ЦП млекопитающих обладает высокой гомологией, однако этот белок из различных источников имеет ряд особенностей. Крыса представляет собой удобную модель в физиологии, фармакологии, трансплантологии, иммунологии, онкологии и изучении старения и сердечно-сосудистой системы. В последние годы появился интерес к изучению церулоплазмина крыс [1]. В связи с этим представляется актуальным сравнение церулоплазмина крысы и человека, поскольку важны не только результаты исследования патологий, проводимых на данной модели, но и правильная экстраполяция результатов.
С целью проведения рентгеноструктурного анализа нами были проведены работы по кристаллизации церулоплазмина крыс. Кристаллизация ЦП крысы проводилась методом диффузии в парах. Для широкого скрининга начальных условий использовались коммерческие скриниги фирмы Hampton Research. Для проведения эксперимента использовались роботы Москито и Текан. Кристаллизация проводилась при температуре 4 градуса.
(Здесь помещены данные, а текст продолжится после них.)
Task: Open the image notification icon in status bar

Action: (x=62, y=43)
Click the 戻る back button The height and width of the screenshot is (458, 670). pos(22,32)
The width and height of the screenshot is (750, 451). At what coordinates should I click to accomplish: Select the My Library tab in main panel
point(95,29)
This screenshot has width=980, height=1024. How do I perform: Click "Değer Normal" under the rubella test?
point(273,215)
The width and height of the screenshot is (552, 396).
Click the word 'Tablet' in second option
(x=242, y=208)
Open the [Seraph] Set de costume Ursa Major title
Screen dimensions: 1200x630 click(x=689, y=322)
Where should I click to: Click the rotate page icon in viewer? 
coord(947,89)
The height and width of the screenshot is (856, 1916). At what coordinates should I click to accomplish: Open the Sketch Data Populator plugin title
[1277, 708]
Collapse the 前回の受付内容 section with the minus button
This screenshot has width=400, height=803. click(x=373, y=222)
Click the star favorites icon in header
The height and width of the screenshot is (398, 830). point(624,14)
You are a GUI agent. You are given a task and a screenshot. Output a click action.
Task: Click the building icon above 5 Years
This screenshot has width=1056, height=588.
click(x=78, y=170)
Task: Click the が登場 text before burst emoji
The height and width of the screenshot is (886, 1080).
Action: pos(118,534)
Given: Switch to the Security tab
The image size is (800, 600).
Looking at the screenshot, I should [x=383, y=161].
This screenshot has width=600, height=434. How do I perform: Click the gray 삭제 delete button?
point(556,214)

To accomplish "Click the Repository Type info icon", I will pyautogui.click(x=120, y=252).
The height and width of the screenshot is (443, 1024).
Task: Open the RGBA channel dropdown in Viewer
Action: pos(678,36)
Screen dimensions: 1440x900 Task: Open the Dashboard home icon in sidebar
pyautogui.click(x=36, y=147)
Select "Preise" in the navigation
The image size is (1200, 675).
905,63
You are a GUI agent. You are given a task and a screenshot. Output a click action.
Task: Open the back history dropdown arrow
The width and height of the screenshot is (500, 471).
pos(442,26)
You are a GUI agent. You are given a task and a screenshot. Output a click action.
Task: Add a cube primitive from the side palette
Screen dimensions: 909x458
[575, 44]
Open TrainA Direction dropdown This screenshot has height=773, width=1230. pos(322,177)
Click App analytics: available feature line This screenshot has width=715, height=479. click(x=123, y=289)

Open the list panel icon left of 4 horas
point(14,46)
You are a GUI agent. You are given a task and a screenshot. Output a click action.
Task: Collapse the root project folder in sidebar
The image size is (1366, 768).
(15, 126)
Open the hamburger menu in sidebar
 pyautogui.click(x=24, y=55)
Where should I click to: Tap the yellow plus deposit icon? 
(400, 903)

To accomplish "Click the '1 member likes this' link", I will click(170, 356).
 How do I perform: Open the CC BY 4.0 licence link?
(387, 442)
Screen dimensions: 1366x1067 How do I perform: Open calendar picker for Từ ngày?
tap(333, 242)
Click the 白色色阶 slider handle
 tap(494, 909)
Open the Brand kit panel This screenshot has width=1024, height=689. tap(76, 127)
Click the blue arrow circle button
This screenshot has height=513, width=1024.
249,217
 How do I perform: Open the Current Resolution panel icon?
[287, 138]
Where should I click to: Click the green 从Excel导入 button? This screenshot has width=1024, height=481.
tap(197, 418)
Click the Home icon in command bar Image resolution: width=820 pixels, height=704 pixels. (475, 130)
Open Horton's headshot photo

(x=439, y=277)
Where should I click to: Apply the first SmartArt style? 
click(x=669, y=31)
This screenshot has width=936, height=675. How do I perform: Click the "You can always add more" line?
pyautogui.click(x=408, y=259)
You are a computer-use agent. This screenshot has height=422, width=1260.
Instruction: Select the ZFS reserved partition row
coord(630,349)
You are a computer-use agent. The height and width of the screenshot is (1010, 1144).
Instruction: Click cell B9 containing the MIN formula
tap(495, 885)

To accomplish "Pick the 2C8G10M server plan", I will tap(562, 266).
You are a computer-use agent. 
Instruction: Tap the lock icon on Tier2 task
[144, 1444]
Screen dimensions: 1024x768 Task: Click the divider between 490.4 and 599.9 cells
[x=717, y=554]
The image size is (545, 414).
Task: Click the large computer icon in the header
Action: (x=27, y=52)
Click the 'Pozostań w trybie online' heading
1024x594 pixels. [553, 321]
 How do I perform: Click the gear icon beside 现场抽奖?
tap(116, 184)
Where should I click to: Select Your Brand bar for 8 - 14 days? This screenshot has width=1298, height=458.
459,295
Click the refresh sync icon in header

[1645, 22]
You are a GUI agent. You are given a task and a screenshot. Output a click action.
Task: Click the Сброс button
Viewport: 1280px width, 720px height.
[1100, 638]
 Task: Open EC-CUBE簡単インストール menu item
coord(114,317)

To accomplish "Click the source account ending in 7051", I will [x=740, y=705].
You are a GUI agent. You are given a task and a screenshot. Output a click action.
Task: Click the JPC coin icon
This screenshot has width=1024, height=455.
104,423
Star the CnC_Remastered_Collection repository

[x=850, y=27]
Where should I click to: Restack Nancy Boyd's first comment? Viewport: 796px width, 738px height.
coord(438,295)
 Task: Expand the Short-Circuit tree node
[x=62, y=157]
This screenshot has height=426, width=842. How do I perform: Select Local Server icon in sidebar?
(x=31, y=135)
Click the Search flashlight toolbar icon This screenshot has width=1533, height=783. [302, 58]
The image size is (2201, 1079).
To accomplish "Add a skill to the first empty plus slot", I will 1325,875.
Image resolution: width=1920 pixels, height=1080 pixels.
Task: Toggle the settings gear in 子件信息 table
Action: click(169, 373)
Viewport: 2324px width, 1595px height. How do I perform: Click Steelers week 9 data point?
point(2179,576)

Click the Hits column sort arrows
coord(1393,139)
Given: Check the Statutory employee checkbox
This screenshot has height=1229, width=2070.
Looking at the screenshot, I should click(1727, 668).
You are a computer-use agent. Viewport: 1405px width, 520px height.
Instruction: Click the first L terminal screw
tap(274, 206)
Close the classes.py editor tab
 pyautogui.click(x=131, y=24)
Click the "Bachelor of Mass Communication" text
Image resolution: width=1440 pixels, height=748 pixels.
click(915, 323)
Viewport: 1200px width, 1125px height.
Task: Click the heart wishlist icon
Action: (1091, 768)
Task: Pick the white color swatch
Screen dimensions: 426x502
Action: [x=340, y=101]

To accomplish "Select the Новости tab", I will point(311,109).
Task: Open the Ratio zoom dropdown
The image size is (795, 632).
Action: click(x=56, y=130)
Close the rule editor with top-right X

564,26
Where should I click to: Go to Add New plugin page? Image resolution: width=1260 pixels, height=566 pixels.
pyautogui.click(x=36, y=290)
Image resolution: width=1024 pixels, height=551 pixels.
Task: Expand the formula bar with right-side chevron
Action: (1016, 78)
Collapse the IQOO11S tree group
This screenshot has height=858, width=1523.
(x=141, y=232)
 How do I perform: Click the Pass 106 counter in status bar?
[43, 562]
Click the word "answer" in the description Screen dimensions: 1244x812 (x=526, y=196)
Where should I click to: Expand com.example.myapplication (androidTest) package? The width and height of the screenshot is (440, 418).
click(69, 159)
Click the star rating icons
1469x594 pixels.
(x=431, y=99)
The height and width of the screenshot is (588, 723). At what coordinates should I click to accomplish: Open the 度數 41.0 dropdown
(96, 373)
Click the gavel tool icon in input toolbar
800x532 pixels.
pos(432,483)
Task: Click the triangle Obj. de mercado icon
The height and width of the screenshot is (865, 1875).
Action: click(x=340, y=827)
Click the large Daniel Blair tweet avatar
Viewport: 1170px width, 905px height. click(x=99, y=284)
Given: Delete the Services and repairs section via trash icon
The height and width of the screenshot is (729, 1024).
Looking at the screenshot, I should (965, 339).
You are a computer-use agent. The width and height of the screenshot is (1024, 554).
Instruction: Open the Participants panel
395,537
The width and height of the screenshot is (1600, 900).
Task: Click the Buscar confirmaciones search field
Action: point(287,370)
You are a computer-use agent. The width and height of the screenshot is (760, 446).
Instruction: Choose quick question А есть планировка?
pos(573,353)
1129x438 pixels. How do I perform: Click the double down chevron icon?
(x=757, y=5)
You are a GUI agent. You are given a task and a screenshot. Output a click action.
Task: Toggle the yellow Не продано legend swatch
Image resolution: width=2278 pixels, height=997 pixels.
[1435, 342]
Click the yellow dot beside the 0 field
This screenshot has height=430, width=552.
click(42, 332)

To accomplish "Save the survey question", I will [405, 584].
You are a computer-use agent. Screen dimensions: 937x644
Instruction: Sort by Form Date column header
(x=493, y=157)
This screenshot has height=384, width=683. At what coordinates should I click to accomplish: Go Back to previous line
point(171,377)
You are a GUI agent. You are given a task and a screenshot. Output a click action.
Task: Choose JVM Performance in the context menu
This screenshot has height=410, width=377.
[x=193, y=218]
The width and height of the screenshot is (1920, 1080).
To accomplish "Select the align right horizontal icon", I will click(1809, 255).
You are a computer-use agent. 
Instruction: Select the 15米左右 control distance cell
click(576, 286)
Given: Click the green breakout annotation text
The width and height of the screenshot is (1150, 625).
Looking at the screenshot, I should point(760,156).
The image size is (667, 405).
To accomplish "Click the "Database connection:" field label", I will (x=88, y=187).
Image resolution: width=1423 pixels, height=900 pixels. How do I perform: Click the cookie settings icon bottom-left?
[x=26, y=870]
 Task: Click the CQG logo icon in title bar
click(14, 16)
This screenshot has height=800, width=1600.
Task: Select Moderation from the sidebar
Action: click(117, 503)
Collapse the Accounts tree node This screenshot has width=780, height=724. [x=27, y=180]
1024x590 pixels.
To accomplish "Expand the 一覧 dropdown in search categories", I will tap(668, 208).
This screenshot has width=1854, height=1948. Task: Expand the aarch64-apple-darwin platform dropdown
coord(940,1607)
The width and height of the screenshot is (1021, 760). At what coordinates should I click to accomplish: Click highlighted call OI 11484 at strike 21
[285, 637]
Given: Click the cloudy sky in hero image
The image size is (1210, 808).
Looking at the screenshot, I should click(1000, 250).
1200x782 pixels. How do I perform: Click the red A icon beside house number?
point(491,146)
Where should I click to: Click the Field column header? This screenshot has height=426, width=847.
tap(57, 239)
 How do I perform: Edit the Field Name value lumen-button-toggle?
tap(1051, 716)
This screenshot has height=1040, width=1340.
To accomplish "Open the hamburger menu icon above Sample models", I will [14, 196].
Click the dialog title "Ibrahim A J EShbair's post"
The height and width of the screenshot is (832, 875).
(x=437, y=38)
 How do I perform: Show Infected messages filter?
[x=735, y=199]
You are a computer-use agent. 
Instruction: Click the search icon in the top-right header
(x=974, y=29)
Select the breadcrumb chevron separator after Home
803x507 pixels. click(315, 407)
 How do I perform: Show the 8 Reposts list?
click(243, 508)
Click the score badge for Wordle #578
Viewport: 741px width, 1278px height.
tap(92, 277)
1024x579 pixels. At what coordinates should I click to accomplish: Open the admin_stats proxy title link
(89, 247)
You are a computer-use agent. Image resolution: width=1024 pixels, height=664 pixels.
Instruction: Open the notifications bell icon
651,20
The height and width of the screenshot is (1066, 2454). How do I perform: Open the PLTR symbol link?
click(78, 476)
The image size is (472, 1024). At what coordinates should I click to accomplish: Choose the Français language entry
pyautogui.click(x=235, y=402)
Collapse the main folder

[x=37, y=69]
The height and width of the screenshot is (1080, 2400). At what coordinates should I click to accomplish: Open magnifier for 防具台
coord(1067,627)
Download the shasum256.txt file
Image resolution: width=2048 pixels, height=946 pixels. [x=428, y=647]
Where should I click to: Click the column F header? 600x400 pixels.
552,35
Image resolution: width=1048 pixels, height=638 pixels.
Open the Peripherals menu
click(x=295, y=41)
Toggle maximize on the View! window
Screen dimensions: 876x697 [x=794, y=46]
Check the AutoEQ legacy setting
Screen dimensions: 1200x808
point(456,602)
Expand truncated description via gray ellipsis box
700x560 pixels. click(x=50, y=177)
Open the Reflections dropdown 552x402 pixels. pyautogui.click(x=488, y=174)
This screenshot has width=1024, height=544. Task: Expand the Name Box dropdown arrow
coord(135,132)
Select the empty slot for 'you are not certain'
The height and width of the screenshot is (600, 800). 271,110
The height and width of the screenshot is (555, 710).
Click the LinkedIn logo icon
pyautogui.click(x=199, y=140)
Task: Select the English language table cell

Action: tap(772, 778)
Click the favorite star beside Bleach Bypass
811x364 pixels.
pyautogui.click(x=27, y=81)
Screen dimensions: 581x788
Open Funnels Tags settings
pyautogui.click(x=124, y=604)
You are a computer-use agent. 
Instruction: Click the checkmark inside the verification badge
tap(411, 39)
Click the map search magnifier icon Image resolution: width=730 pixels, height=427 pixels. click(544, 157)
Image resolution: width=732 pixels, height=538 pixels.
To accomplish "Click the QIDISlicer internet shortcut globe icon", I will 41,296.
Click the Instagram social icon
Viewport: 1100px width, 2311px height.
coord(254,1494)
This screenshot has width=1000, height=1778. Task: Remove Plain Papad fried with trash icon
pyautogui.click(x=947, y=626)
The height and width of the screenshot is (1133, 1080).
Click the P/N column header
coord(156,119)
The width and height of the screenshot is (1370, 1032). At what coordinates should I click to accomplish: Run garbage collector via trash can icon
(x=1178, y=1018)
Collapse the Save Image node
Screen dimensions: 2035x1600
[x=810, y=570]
В результате были получены голубые гексагональные кристаллы размером 0.02 мм. Кристаллы были протестированы при 100К на станции синхротронного излучения ID 14-1, ESRF, Гренобль, Франция. Пространственное разрешение, до которого рассеивали кристаллы, составляло 20 Å. Поскольку дифракционное качество кристаллов не позволяло произвести рентгеноструктурный анализ, была изменена методика выделения и очистки церулоплазмина. Был разработан новый, двухэтапный метод очитки ЦП на основе его взаимодействия с неомецином. На первом этапе плазма крови с добавлением к ней ЭДТА и 6-аминокапроновой кислоты очищалась на колонке UNOQ-Sphere, на второй стадии использовали колонку с неомицин-агарозой. Продолжены работы по оптимизации условий кристаллизации ЦП, полученного по новой методике.
Для предварительного анализа структуры ЦП крысы было проведено математическое моделирование белка с использованием программы Розетта. Было проведено сравнение полученной модели со структурой ЦП человека. Выявлено, что в целом структура ЦП крыс очень близка к структуре ЦП человечека, однако биоинформационный анализ позволил выявить различия в сайте связывания фенилдиамина и азида. ЦП крысы содержит в данном сайте треонин вместо важного для связывания Trp669 у ЦП человека. Также Нis667, вероятно образующий стекинг с Trp669 в этом центре связывания у ЦП человека, в ЦП крысы заменен на лейцин. Ser622 церулоплазмина консервативен, но у ЦП крысы, видимо, уже не играет стабилизирующей роли при связывании субстратов. Из полученных данных можно сделать вывод о более слабом связывании фенилдиамина и азида с ЦП крысы и соответственно более низкой оксидазной активности фермента по отношению к субстратам в данном сайте, что подтверждает биохимические данные.
[1] Lane DJ, Robinson SR, Czerwinska H, Bishop GM, Lawen A. Biochem. J. (2010) 432 pp.123–132.